• 作業指示 A
記録の中で、「Click the すべてに応用する button」を含む行から始まり「click(x=263, y=27)」を含む行で終わる部分を、両端の行も含めてMarkdownの表に入れてもらえますか？空行は除き、列名は「行番号」と「内容」にしてください。

═════ 本文 ═════

本発明は、新規な塗装体及びその形成方法に関するものである。
従来、建築物の壁面等においては、その美観性を高める手段として、壁面に直接塗装を行ったり、あるいは予め塗装を施した壁装材を壁面に貼り付ける等の方法が採用されている。このような方法では、所望の色彩を選定することが可能であり、さらに表面凹凸模様を設けることで多種多様な美観性を表出することができる。
このような凹凸模様を付与する方法として、例えば、特許文献1には、接着剤を用いて凹凸模様形成用下地壁紙を壁面に貼着し、接着剤が乾燥した後、当該壁紙の表面に塗料を塗装する方法が記載されている。特許文献2には、基材に塗料を塗装した後、塗膜表面が半乾き状態中に、その表面に刷毛状凹凸模様を付与して乾燥させる方法が記載されている。特許文献3には、合成樹脂エマルション系塗料を基材に塗装した後、塗膜をゲル化させ、ゲル化直後に表面に模様を付与した後、乾燥させる方法が記載されている。また、特許文献4には、基材の上に、水性エマルション樹脂を塗工して水性エマルション樹脂層を形成し、さらにエンボス加工等を施す方法が記載されている。
上記特許文献の方法によれば、種々の凹凸模様を付与することができる。しかしながら、このような凹凸模様では、その表面に一旦汚れが付着すると取れにくく、簡単には除去できない場合がある。特に、凹凸模様の凹部には汚れが溜まりやすい傾向がある。このような汚れは、美観性を損うものであるが、上記特許文献では汚れの付着・除去については殆ど考慮されていない。
本発明は、以上のような問題点に鑑みなされたものであり、凹凸模様を有する塗装体において、汚れがつきにくく、また汚れがついた場合でも容易に除去できるようにすることを目的とするものである。
特開平2−167953号公報 特開平6−173411号公報 特開平6−285422号公報 特開平8−332443号公報
本発明者は、上記目的を達成するため鋭意検討を行った結果、凹凸模様を有する下地に対し、特定の被覆材による塗膜を形成させることに想到し、本発明を完成させるに到った。
すなわち、本発明は以下の特徴を有するものである。
1. 凹凸模様を有する塗装体であって、少なくともその表面に、
(メタ)アクリル酸アルキルエステルを主単量体成分とするアクリル樹脂、及びシロキサン化合物を主単量体成分とするシリコーン樹脂が99:1〜30:70の重量比率でエマルション粒子内に混在する合成樹脂エマルション(A)、平均粒子径0.5〜500μm、吸油量60ml/100g以下の粉粒体(B)を必須成分とし、当該粉粒体(B)の顔料容積濃度が10〜90%であり、
前記合成樹脂エマルション(A)は、前記アクリル樹脂、及び前記シリコーン樹脂が混在する外層と、前記アクリル樹脂を含む内層を有する多層構造型合成樹脂エマルションである被覆材
による塗膜が形成されていることを特徴とする塗装体。

═════

• 作業指示 B
特許明細書の本文から、「このような凹凸模様を付与する」という語句を含む箇所に始まり「を施す方法が記載されている。」で終わる部分までを、一字一句変えずに出力してもらえますか？

═════ 作業用データ ═════

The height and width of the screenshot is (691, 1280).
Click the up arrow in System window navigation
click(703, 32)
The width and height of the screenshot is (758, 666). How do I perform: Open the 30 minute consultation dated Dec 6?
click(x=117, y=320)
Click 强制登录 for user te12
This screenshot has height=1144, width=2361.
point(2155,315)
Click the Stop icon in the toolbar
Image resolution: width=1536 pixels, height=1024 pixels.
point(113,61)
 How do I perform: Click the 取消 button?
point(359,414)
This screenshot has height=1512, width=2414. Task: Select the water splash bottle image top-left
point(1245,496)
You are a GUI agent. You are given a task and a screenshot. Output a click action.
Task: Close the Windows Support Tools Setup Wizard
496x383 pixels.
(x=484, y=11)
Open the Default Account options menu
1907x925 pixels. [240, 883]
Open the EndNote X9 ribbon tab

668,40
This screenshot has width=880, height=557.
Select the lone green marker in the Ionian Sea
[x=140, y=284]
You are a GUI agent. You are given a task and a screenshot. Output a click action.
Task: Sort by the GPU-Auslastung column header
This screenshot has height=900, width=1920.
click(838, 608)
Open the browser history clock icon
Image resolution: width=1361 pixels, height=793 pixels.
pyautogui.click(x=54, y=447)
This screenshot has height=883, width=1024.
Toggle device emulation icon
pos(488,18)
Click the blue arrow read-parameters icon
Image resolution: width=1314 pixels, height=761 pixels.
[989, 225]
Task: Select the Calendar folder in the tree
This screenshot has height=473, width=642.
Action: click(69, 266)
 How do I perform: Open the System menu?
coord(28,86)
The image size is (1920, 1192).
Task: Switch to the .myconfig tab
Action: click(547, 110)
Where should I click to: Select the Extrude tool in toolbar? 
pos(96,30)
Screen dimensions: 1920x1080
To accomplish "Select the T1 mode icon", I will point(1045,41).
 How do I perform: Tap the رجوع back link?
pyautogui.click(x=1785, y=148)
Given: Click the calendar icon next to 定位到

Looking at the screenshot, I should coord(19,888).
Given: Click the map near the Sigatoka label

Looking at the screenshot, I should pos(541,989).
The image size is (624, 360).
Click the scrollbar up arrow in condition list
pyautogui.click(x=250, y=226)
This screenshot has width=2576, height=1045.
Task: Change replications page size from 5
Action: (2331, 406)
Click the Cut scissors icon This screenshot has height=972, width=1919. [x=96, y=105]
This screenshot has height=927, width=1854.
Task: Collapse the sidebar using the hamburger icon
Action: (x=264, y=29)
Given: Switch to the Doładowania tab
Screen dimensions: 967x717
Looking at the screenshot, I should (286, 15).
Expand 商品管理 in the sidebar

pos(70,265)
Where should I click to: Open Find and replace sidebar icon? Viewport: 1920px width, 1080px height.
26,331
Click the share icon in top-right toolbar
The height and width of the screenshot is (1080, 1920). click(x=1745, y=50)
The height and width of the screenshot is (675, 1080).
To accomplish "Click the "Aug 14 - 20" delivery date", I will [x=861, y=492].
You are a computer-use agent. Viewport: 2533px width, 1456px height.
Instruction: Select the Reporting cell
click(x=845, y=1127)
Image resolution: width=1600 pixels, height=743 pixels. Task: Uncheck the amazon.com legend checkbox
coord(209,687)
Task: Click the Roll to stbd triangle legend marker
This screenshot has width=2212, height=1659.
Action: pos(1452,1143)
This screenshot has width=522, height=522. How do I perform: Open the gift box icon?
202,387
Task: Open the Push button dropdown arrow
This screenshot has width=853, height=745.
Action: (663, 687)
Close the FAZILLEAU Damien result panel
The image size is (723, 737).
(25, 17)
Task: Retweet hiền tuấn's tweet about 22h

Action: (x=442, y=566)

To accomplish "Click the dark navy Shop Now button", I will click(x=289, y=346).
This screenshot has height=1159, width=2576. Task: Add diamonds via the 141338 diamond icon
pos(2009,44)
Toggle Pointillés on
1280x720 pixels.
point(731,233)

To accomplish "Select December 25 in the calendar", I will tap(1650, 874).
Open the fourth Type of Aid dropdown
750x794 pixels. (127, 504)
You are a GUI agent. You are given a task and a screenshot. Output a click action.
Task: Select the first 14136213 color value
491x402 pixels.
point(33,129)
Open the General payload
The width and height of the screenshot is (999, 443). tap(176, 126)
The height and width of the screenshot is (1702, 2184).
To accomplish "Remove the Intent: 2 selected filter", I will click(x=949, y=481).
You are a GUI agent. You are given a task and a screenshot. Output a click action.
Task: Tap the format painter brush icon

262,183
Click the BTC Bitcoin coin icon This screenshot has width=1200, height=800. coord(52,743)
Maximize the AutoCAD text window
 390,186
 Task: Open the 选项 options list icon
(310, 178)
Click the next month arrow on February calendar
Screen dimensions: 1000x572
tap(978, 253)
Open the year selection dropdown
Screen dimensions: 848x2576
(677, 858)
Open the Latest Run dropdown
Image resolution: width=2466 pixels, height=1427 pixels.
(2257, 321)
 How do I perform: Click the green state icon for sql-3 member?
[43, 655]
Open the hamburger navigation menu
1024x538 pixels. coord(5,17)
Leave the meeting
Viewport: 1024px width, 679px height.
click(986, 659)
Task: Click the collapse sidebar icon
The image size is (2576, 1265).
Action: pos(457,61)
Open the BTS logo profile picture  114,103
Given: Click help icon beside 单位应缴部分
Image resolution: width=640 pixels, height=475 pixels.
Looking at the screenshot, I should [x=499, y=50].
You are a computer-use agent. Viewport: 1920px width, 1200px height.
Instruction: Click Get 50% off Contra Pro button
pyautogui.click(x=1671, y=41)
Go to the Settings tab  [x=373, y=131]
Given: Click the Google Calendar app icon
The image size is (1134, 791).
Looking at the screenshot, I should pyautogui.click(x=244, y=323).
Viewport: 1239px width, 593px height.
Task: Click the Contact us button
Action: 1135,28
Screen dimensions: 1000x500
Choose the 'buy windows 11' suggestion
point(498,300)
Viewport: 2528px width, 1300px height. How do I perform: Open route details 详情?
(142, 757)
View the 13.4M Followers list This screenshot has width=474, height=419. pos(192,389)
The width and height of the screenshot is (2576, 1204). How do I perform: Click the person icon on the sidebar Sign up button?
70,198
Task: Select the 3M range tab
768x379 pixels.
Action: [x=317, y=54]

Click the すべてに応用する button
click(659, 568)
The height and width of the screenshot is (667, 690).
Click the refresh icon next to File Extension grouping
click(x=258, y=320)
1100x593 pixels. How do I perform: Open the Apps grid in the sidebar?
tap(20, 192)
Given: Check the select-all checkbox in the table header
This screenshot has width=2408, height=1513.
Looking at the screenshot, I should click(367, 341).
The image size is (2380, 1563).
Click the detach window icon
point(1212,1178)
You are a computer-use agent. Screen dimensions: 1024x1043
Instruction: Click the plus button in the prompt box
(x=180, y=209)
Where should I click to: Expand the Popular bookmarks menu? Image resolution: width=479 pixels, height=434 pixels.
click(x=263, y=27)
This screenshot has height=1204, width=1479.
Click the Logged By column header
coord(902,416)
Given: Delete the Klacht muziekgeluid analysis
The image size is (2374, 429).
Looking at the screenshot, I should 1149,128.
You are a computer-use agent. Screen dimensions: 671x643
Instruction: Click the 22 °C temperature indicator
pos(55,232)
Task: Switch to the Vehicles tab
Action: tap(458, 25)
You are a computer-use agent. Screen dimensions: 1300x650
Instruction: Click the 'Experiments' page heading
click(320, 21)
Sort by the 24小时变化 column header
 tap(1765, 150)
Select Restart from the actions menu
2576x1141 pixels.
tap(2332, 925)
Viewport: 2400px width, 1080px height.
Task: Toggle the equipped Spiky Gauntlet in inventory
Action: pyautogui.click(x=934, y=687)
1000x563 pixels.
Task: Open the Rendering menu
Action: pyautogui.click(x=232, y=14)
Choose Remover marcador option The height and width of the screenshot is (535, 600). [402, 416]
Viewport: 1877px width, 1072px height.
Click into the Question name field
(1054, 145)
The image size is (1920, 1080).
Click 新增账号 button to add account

═════

• 解答例 A
| 行番号 | 内容 |
|---|---|
| 1 | Click the すべてに応用する button |
| 2 | click(659, 568) |
| 3 | The height and width of the screenshot is (667, 690). |
| 4 | Click the refresh icon next to File Extension grouping |
| 5 | click(x=258, y=320) |
| 6 | 1100x593 pixels. How do I perform: Open the Apps grid in the sidebar? |
| 7 | tap(20, 192) |
| 8 | Given: Check the select-all checkbox in the table header |
| 9 | This screenshot has width=2408, height=1513. |
| 10 | Looking at the screenshot, I should click(367, 341). |
| 11 | The image size is (2380, 1563). |
| 12 | Click the detach window icon |
| 13 | point(1212,1178) |
| 14 | You are a computer-use agent. Screen dimensions: 1024x1043 |
| 15 | Instruction: Click the plus button in the prompt box |
| 16 | (x=180, y=209) |
| 17 | Where should I click to: Expand the Popular bookmarks menu? Image resolution: width=479 pixels, height=434 pixels. |
| 18 | click(x=263, y=27) |

• 解答例 B
このような凹凸模様を付与する方法として、例えば、特許文献1には、接着剤を用いて凹凸模様形成用下地壁紙を壁面に貼着し、接着剤が乾燥した後、当該壁紙の表面に塗料を塗装する方法が記載されている。特許文献2には、基材に塗料を塗装した後、塗膜表面が半乾き状態中に、その表面に刷毛状凹凸模様を付与して乾燥させる方法が記載されている。特許文献3には、合成樹脂エマルション系塗料を基材に塗装した後、塗膜をゲル化させ、ゲル化直後に表面に模様を付与した後、乾燥させる方法が記載されている。また、特許文献4には、基材の上に、水性エマルション樹脂を塗工して水性エマルション樹脂層を形成し、さらにエンボス加工等を施す方法が記載されている。